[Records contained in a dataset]
========

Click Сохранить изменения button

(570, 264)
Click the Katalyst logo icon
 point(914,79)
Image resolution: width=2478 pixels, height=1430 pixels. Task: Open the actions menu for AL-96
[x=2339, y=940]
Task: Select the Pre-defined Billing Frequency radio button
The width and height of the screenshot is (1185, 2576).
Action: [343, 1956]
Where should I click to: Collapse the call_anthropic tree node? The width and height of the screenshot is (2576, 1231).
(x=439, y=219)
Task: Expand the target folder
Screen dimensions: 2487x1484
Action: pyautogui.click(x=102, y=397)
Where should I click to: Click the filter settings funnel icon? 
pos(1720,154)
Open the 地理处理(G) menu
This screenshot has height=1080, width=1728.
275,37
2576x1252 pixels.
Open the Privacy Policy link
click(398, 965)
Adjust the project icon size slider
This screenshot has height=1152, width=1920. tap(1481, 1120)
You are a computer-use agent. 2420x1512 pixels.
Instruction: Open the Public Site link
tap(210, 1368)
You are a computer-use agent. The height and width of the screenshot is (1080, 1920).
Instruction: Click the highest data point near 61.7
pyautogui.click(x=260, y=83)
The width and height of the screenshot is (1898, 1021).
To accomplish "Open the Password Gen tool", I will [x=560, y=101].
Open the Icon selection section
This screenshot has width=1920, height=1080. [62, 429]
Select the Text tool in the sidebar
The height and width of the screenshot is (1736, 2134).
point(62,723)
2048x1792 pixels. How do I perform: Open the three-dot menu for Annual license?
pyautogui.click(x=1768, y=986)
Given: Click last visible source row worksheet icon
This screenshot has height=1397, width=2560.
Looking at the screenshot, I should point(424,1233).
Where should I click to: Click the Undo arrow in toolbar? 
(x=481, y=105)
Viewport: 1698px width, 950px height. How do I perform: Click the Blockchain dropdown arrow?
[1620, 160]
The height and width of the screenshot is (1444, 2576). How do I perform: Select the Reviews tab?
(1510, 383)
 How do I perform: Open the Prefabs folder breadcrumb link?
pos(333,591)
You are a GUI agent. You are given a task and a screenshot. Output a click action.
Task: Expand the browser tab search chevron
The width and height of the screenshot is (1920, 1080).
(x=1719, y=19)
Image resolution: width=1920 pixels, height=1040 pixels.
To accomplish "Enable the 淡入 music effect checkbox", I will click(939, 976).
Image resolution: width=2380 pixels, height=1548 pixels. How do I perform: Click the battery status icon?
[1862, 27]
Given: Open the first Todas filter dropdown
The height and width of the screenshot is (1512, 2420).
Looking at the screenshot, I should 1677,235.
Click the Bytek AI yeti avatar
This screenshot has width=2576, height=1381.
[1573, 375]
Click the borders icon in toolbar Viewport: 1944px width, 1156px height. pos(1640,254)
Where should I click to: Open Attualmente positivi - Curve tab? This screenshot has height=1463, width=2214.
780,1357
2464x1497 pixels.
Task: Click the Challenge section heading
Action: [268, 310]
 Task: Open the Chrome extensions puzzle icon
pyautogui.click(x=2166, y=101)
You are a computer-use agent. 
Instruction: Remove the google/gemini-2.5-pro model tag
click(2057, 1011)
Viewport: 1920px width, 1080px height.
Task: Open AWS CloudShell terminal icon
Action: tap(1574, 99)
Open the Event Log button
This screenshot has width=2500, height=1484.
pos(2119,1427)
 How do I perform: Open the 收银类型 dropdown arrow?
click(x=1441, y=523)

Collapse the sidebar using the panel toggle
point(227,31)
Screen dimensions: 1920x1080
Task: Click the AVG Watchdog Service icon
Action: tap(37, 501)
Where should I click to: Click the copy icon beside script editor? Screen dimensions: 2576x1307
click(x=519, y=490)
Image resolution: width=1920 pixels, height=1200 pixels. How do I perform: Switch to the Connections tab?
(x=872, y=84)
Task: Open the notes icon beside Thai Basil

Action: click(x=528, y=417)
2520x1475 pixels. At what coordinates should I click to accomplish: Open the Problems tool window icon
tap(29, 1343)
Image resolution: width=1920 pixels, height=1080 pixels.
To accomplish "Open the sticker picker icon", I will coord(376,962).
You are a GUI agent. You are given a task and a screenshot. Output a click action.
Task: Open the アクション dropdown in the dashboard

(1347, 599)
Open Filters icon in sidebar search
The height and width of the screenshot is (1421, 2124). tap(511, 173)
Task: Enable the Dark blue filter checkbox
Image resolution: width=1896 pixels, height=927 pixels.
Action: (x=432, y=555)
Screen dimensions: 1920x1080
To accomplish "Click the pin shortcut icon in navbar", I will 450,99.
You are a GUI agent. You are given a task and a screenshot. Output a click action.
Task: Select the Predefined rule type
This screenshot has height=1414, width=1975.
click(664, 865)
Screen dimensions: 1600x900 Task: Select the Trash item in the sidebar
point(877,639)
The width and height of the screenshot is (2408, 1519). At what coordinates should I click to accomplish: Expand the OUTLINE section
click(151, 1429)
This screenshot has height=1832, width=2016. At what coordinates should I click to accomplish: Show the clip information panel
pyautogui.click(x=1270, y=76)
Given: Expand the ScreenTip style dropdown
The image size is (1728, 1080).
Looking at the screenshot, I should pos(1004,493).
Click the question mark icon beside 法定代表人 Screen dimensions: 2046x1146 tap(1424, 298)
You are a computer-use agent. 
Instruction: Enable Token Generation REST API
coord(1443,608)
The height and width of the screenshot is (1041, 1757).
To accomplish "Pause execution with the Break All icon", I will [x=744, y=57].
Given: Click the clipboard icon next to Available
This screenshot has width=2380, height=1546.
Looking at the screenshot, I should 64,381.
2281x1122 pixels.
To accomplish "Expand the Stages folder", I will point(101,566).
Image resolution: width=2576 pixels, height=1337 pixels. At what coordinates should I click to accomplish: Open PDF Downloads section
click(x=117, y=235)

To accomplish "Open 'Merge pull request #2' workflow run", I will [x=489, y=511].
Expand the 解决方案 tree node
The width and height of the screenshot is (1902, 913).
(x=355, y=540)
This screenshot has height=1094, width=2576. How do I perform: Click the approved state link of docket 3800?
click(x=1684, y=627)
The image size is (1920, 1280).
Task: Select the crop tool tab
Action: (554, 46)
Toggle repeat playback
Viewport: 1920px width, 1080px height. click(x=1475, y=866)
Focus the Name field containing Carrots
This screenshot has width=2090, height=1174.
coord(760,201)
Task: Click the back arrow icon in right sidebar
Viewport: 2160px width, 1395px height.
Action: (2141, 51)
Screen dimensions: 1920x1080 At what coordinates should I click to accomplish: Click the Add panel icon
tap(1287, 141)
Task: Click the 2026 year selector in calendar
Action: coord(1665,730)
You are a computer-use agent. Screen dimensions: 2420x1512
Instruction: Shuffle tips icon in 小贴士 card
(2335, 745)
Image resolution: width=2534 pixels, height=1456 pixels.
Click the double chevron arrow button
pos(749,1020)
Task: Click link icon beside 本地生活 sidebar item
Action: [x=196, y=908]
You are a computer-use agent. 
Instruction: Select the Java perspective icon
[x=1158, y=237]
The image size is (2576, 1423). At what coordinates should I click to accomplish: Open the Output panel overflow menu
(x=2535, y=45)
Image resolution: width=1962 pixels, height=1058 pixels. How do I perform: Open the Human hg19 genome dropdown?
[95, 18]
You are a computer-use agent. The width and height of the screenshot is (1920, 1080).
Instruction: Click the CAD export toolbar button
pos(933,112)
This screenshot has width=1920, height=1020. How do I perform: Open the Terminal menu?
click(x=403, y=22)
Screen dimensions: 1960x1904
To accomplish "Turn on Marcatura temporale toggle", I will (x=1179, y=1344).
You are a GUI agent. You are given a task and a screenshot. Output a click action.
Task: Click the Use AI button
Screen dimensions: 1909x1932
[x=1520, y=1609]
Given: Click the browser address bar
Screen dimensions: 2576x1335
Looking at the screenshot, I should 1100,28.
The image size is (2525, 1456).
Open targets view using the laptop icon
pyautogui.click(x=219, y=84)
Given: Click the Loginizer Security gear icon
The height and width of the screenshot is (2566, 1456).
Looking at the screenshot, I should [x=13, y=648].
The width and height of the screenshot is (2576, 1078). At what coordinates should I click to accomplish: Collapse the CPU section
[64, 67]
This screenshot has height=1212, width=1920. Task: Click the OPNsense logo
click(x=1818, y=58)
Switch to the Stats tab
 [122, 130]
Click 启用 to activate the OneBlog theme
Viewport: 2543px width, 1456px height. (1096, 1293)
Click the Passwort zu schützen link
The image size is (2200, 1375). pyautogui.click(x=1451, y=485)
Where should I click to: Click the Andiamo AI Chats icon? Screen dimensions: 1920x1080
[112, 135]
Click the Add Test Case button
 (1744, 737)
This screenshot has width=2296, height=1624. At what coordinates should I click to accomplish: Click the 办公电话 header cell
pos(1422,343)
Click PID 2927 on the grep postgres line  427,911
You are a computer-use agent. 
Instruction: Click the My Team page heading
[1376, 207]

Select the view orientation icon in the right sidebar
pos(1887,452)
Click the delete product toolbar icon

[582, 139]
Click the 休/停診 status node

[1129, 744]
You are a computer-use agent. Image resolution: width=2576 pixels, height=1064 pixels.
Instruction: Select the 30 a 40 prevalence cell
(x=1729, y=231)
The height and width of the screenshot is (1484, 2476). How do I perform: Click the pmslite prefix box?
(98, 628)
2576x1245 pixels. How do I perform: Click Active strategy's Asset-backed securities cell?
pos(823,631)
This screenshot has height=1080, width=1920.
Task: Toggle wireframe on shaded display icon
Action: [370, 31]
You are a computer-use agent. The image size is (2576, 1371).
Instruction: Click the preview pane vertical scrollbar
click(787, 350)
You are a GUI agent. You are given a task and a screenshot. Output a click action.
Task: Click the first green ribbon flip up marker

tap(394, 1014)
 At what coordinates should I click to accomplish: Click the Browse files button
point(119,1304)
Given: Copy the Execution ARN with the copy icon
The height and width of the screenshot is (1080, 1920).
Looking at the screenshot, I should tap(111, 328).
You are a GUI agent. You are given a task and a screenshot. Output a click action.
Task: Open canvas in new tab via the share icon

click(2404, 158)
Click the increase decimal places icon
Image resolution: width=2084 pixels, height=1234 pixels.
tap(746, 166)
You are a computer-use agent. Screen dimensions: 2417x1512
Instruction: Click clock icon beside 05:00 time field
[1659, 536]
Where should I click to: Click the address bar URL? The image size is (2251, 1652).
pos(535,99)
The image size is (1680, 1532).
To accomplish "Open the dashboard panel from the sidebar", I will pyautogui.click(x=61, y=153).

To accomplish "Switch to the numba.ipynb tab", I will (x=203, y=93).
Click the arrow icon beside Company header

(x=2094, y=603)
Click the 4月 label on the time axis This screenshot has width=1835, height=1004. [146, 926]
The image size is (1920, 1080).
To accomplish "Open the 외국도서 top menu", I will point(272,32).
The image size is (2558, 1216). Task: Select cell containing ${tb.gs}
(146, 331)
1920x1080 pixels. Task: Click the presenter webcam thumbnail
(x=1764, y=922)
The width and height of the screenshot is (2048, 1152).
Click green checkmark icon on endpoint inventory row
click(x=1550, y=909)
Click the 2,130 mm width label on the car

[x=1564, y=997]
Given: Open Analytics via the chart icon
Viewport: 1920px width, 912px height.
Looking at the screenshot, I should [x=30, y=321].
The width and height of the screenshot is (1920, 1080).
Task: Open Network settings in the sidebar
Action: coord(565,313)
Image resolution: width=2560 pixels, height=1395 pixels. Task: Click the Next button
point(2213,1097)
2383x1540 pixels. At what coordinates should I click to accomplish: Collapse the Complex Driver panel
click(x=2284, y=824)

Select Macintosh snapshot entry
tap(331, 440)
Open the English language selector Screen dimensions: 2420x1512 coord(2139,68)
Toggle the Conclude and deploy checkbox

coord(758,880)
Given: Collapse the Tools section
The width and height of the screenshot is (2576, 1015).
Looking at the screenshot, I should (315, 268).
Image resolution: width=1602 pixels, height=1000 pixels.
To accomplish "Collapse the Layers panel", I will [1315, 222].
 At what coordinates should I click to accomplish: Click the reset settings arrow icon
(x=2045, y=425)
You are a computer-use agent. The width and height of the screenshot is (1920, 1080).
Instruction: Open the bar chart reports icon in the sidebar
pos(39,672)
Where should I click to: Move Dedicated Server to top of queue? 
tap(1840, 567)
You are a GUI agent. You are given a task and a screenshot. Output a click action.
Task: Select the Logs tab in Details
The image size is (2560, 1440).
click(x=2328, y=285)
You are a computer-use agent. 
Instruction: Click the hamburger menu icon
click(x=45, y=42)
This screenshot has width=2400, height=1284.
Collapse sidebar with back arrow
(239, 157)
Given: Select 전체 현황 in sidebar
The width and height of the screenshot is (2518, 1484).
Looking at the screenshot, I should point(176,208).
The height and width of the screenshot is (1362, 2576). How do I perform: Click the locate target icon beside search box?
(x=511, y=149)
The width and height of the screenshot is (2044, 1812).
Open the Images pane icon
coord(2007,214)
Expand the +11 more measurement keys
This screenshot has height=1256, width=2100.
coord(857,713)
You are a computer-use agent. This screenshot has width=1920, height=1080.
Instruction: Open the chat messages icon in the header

========

- **What is required**
From the line containing "Instruction: Click the hamburger menu icon" to the final line of the data above, transcribe every line exactly and nothing more.

- **Exercise output**
Instruction: Click the hamburger menu icon
click(x=45, y=42)
This screenshot has width=2400, height=1284.
Collapse sidebar with back arrow
(239, 157)
Given: Select 전체 현황 in sidebar
The width and height of the screenshot is (2518, 1484).
Looking at the screenshot, I should point(176,208).
The height and width of the screenshot is (1362, 2576). How do I perform: Click the locate target icon beside search box?
(x=511, y=149)
The width and height of the screenshot is (2044, 1812).
Open the Images pane icon
coord(2007,214)
Expand the +11 more measurement keys
This screenshot has height=1256, width=2100.
coord(857,713)
You are a computer-use agent. This screenshot has width=1920, height=1080.
Instruction: Open the chat messages icon in the header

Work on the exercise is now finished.